## [Prompt]
Provide again, from the entries below, every line from the one containing "Task: Open the Алина" through the one containing "The image size is (302, 211).", exactly as written, and no other line.
Dataset extract below:
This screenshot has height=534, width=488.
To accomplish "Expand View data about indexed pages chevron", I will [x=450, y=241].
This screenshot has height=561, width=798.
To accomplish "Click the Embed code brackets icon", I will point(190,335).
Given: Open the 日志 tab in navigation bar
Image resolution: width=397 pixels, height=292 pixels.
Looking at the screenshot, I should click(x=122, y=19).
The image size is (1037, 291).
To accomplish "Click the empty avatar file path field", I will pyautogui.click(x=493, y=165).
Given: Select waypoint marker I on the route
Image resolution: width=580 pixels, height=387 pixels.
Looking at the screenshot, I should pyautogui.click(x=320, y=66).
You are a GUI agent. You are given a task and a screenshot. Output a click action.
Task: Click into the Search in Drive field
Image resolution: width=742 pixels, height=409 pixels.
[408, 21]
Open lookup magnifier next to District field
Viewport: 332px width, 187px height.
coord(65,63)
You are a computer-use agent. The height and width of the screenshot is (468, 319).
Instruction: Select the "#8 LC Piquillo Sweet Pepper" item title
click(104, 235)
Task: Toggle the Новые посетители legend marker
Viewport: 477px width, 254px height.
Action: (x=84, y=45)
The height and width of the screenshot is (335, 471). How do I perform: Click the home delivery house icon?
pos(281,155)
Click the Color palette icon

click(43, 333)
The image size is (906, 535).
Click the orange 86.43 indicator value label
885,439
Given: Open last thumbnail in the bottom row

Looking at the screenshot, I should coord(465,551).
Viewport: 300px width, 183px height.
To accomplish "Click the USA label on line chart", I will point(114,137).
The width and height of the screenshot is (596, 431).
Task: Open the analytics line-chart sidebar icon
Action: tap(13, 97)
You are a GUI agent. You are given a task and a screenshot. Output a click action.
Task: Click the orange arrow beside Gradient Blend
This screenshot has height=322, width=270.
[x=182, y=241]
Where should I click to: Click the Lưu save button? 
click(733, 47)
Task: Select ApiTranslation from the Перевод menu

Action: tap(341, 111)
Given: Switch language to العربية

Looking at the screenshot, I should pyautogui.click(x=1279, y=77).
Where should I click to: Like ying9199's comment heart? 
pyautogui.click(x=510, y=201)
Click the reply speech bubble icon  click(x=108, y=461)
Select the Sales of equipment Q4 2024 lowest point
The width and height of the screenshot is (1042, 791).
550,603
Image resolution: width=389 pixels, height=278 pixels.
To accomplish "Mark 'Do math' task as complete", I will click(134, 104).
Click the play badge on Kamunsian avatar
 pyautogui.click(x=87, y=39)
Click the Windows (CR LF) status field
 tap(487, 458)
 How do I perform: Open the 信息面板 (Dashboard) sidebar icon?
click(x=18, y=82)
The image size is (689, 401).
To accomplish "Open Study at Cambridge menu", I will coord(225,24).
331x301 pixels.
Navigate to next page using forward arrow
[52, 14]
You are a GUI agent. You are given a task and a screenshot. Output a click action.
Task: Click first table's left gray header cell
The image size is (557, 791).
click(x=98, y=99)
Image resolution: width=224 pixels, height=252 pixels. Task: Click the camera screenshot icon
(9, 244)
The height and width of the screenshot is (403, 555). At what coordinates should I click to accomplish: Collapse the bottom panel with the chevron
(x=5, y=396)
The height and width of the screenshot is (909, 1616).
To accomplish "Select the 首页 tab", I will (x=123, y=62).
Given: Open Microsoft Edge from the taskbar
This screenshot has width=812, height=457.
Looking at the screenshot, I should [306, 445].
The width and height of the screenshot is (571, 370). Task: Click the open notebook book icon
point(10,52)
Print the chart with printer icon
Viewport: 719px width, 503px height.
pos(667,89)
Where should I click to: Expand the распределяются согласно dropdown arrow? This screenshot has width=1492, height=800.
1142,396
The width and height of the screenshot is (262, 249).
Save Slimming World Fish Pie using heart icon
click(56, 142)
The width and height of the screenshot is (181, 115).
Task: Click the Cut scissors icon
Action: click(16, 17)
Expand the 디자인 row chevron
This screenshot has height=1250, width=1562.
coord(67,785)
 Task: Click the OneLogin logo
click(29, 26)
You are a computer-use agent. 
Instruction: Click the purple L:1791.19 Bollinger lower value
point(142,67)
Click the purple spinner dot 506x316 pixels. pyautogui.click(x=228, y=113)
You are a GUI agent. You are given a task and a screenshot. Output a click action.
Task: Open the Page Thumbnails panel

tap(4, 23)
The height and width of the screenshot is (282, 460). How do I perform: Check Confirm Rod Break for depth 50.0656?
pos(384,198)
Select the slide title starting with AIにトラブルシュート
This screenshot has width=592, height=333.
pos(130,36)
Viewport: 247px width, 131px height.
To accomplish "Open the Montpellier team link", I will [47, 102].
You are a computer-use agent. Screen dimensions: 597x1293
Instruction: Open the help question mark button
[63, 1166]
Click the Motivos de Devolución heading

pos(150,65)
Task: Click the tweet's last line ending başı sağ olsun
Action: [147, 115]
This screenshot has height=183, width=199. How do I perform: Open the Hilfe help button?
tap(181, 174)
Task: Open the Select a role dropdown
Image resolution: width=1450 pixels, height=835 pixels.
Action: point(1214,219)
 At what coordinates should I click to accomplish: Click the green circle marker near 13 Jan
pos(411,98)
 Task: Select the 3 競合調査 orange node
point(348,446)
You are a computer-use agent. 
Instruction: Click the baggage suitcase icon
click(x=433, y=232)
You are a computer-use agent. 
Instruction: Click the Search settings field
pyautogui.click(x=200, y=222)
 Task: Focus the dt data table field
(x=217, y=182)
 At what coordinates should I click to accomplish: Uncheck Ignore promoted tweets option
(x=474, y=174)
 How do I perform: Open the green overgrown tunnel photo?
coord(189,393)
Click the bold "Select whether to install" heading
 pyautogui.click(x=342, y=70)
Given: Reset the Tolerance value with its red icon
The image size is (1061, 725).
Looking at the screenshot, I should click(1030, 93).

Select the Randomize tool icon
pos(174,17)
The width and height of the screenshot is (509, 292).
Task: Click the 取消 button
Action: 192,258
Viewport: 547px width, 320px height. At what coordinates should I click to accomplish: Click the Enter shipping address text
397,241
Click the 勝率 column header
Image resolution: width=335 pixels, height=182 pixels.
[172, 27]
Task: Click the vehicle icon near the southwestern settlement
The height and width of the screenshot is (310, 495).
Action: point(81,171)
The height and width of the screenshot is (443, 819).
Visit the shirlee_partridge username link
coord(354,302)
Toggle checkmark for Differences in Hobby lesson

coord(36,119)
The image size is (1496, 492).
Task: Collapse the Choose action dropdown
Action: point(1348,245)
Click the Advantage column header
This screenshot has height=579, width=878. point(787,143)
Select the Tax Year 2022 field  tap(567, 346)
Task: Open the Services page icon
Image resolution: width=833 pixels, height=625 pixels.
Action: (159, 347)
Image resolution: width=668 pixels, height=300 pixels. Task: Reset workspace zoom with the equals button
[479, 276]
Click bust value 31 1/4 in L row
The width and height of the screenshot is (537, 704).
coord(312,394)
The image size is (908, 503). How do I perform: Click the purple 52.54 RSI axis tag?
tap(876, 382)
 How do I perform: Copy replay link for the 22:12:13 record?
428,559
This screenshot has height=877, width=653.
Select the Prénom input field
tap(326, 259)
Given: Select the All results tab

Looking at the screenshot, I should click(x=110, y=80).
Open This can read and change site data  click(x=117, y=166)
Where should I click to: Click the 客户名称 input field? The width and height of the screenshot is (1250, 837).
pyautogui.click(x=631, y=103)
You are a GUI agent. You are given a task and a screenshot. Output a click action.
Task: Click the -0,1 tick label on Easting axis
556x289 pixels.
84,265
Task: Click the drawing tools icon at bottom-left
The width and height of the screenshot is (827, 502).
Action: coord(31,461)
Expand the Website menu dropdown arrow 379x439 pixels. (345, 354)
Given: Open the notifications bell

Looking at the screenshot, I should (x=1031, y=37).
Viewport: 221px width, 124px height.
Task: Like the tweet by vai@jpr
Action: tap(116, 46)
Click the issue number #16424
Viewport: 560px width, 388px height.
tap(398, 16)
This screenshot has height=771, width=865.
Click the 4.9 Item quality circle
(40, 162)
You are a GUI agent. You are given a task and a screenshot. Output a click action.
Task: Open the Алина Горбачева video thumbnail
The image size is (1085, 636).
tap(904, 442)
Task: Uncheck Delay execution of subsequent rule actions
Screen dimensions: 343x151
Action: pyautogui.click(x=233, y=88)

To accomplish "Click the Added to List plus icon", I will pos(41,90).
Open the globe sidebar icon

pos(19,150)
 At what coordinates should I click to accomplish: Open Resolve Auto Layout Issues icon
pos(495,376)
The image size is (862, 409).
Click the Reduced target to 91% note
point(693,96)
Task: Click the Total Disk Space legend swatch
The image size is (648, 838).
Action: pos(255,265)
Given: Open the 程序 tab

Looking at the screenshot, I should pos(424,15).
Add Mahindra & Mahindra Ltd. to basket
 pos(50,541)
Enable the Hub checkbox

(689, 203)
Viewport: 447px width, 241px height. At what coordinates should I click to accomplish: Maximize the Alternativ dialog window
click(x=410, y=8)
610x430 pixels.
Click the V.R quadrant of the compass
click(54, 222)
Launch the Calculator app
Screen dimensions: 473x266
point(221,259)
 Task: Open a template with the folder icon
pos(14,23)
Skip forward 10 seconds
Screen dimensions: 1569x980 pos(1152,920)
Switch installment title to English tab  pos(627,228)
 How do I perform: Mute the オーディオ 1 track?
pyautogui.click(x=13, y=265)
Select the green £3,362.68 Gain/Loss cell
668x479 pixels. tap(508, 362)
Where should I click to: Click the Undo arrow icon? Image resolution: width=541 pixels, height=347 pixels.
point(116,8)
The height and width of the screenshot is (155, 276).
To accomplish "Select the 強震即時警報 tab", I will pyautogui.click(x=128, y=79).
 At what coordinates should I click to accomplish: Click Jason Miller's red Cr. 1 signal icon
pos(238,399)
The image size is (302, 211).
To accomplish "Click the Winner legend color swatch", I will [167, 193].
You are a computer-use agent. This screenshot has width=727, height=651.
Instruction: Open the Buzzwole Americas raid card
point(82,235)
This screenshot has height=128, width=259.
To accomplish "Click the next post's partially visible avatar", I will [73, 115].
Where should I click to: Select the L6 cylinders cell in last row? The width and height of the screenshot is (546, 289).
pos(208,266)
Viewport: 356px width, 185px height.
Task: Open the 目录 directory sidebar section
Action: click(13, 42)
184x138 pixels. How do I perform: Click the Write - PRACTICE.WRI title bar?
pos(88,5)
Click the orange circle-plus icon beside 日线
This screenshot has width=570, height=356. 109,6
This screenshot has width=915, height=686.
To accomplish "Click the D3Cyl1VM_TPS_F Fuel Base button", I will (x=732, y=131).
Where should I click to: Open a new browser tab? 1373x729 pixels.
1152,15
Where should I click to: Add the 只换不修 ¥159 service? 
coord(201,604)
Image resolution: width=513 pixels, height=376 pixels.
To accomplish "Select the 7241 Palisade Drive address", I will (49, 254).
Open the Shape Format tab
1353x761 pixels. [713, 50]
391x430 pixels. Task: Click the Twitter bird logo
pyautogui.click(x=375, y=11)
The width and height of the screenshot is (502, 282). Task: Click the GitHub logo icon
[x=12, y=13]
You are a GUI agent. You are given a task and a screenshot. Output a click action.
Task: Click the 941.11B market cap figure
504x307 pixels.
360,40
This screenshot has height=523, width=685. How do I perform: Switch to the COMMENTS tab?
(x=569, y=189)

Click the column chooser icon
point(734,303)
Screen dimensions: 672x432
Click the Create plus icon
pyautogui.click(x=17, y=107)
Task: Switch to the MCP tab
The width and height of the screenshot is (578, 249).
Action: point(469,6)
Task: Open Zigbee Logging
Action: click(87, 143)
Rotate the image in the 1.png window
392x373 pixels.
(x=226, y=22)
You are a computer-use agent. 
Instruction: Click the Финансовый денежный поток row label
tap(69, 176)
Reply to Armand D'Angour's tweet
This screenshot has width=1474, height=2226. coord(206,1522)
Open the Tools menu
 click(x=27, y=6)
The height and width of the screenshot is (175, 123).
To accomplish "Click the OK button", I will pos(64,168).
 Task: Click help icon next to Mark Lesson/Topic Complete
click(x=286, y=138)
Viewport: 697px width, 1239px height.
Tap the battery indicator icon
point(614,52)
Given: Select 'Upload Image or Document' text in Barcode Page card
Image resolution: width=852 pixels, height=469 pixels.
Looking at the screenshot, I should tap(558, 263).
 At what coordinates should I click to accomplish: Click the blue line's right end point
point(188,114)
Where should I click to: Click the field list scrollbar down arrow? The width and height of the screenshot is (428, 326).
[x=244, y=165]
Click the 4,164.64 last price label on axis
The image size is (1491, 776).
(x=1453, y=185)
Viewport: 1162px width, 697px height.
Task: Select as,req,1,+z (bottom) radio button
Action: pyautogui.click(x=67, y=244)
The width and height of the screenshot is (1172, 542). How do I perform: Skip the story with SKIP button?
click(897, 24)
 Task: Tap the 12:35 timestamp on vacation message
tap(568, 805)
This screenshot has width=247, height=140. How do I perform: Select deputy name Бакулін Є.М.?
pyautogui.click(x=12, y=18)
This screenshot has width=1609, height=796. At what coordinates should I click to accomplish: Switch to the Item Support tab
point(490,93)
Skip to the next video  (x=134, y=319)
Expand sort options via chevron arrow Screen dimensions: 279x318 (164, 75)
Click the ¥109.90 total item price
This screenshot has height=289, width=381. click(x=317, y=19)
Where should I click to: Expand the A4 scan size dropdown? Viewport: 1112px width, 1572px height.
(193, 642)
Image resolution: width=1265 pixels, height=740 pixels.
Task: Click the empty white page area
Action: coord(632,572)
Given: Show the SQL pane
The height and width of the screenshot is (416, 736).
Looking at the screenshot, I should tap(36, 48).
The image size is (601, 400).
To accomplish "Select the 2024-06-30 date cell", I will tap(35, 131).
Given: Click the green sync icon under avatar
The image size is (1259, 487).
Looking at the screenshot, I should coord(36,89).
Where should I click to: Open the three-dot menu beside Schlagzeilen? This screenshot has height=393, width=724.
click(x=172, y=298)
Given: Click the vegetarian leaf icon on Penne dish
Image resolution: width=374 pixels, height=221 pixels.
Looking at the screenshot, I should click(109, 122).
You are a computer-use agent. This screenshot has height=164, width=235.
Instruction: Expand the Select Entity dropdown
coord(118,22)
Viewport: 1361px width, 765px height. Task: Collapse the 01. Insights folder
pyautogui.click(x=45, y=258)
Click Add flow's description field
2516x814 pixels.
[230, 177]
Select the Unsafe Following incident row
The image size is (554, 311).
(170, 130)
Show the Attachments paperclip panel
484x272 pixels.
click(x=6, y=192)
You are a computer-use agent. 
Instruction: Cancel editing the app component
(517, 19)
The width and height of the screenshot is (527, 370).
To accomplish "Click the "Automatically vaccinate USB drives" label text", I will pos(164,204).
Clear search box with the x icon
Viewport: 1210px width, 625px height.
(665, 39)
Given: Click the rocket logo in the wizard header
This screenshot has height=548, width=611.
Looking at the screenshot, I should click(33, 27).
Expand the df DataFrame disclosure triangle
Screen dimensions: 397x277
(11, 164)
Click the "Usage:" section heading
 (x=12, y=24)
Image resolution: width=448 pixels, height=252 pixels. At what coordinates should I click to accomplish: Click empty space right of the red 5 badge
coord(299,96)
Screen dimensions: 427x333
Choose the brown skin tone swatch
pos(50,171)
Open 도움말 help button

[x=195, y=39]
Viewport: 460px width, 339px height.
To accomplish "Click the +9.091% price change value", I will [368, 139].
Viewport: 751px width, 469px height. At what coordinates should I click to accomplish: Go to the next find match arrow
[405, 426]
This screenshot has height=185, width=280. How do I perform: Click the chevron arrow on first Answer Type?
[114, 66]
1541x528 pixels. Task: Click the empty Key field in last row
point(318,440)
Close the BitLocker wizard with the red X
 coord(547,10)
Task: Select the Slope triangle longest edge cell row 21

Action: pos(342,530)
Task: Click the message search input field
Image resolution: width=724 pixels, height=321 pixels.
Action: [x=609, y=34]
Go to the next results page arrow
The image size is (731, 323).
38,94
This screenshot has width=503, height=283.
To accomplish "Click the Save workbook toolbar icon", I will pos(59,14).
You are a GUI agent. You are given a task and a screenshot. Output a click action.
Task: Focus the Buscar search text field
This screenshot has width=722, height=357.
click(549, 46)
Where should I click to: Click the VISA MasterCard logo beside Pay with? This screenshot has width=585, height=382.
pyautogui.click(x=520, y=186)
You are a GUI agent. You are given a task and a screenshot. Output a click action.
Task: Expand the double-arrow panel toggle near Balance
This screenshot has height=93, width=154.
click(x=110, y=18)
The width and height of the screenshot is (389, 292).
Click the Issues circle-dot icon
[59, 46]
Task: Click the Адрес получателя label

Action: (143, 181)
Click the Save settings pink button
End of Dataset extract.
## [Written response]
Task: Open the Алина Горбачева video thumbnail
The image size is (1085, 636).
tap(904, 442)
Task: Uncheck Delay execution of subsequent rule actions
Screen dimensions: 343x151
Action: pyautogui.click(x=233, y=88)

To accomplish "Click the Added to List plus icon", I will pos(41,90).
Open the globe sidebar icon

pos(19,150)
 At what coordinates should I click to accomplish: Open Resolve Auto Layout Issues icon
pos(495,376)
The image size is (862, 409).
Click the Reduced target to 91% note
point(693,96)
Task: Click the Total Disk Space legend swatch
The image size is (648, 838).
Action: pos(255,265)
Given: Open the 程序 tab

Looking at the screenshot, I should pos(424,15).
Add Mahindra & Mahindra Ltd. to basket
 pos(50,541)
Enable the Hub checkbox

(689, 203)
Viewport: 447px width, 241px height. At what coordinates should I click to accomplish: Maximize the Alternativ dialog window
click(x=410, y=8)
610x430 pixels.
Click the V.R quadrant of the compass
click(54, 222)
Launch the Calculator app
Screen dimensions: 473x266
point(221,259)
 Task: Open a template with the folder icon
pos(14,23)
Skip forward 10 seconds
Screen dimensions: 1569x980 pos(1152,920)
Switch installment title to English tab  pos(627,228)
 How do I perform: Mute the オーディオ 1 track?
pyautogui.click(x=13, y=265)
Select the green £3,362.68 Gain/Loss cell
668x479 pixels. tap(508, 362)
Where should I click to: Click the Undo arrow icon? Image resolution: width=541 pixels, height=347 pixels.
point(116,8)
The height and width of the screenshot is (155, 276).
To accomplish "Select the 強震即時警報 tab", I will pyautogui.click(x=128, y=79).
 At what coordinates should I click to accomplish: Click Jason Miller's red Cr. 1 signal icon
pos(238,399)
The image size is (302, 211).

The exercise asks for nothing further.